Our series on the former point guard's top games continues with another out-of-conference performance.

Paul Frederiksen-USA TODAY Sports

A few days ago, we looked at Pe'Shon Howard's game against Albany as his third-best performance as a Terrapin. Today, we move on to number two.

#2: Maryland 91, LIU Brooklyn 74

November 16, 2012

Ah, November 2012. It seems like just last year. Maryland was undefeated at home, had all the promise in the world with Alex Len and a quickly burgeoning Dez Wells, and even had some solid point guard play in Pe'Shon Howard. LIU Brooklyn was the Terps' third game of the season, and after struggling in the opener against Kentucky, MVPe' had a seven-assist outing against Morehead State.

LIU Brooklyn was one of the few tournaments teams Maryland played last season - they lost in the First Four to James Madison. Led by a trio of Texans (Julian Boyd, Brandon Thompson and Jason Brickman) and two grads from local school Springbrook (Jamal Olasawere and C.J. Garner), the Blackbirds were looking to set their season right after two straight losses to open it up. Then Pe'Shon happened.

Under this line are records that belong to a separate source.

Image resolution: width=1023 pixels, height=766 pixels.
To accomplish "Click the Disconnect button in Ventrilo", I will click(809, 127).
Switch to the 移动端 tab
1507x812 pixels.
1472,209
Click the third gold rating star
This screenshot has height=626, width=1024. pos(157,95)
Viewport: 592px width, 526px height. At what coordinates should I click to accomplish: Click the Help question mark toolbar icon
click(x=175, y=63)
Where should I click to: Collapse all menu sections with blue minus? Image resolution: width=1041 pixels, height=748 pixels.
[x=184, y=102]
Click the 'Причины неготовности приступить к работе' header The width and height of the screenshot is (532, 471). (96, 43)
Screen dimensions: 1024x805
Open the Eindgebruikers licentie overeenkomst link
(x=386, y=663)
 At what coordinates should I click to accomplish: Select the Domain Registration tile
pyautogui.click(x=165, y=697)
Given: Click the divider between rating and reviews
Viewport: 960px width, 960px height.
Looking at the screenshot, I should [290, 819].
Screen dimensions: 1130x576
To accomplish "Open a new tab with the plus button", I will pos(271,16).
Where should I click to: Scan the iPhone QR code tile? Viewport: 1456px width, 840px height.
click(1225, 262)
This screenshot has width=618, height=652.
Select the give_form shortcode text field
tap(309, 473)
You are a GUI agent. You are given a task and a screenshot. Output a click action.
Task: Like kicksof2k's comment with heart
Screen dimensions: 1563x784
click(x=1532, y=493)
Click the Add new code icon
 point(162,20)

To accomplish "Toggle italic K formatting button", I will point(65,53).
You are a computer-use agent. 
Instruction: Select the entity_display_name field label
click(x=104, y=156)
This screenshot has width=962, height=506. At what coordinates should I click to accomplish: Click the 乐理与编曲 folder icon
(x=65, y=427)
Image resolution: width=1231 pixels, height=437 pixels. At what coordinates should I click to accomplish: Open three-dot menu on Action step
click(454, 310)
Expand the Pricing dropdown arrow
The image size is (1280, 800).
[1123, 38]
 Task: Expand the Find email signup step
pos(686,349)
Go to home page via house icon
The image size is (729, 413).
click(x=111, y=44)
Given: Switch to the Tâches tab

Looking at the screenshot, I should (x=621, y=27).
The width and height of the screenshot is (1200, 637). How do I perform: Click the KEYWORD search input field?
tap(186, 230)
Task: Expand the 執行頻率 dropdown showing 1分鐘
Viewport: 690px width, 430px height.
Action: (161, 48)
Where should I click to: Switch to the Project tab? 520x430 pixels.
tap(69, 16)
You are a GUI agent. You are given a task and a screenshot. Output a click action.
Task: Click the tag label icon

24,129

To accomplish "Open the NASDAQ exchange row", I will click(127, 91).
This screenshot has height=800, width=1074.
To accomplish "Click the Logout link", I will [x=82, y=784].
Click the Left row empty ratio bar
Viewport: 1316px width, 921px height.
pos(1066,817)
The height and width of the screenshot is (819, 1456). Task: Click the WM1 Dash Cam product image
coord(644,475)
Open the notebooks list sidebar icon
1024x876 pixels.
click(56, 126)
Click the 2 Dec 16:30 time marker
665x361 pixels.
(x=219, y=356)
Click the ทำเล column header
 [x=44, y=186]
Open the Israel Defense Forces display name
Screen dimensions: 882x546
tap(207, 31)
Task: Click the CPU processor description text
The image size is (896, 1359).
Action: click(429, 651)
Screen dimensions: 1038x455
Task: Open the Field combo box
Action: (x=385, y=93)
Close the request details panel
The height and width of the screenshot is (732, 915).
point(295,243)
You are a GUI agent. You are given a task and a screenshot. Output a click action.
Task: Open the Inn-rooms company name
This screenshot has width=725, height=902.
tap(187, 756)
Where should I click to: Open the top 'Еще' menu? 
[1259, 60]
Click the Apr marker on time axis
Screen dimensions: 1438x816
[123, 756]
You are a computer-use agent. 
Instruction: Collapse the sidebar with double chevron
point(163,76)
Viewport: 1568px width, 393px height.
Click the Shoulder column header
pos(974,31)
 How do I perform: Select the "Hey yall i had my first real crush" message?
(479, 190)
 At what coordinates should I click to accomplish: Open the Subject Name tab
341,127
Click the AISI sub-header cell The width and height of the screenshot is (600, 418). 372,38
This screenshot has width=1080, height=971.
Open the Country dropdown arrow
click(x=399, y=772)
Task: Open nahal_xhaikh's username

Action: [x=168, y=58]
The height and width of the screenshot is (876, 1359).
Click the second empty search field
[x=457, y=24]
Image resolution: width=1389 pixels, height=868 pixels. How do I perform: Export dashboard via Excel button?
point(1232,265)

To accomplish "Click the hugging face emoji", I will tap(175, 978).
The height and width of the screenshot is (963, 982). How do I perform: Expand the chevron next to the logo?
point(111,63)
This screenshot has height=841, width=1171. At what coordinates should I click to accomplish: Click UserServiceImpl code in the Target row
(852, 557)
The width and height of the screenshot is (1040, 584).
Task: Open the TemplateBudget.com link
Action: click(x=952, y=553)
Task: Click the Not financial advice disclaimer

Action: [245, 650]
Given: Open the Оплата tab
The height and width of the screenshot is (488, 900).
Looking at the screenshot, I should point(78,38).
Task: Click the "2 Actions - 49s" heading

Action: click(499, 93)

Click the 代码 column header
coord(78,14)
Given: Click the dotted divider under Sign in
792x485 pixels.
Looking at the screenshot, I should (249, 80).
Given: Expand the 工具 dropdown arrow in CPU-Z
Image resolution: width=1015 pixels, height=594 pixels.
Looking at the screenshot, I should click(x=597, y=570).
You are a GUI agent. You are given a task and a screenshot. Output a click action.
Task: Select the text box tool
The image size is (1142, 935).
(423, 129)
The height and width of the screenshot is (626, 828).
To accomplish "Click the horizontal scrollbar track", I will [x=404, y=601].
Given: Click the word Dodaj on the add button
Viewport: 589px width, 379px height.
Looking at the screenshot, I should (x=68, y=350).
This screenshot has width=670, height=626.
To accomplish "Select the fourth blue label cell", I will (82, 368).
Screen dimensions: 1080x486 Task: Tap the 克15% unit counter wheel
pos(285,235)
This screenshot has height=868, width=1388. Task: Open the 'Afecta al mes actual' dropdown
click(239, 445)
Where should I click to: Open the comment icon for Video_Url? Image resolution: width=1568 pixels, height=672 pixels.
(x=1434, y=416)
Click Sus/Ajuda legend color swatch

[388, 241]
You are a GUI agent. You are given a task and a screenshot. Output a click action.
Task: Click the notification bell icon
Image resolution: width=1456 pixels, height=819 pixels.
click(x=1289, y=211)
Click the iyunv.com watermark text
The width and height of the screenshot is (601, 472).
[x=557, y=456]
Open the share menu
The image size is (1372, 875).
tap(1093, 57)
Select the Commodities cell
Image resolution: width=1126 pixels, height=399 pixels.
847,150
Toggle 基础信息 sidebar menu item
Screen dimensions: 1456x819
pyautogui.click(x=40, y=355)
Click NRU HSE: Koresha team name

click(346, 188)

Howard, again, was not the leading scorer for the Terps - as far as I can tell, that never happened. That distinction fell to Seth Allen, who scored 19 points and made five of six field goals. Also performing admirably were Alex Len (18 points, seven rebounds, four blocks) and Dez Wells (15 points, eight rebounds, five assists).

But perhaps most impressive was Pe'Shon, who had undoubtedly the best game of his final Terrapin campaign. Seven points, hitting a three-pointer and all four free throw attempts, with a career-high 13 assists (second-highest? eight) and seven rebounds.

Looking back at Pe'Shon's career, I think it's a funny sort of coincidence that one of his best games as a Terrapin was overshadowed by another guard - and the one that will replace him at that. MVPe' certainly had his ups and downs as a Terrapin, but even the ups were outdone by someone else within that game. There was a whole lot of promise for his career, as we'll see with the number one selection, and while he was rarely just bad (I think it would be best if we all forgot about the UNC game), the games when he was truly good were never quite game-defining (in large part due to the blowout nature of most of them). That, of course, excludes the number one selection, which we'll have for you soon.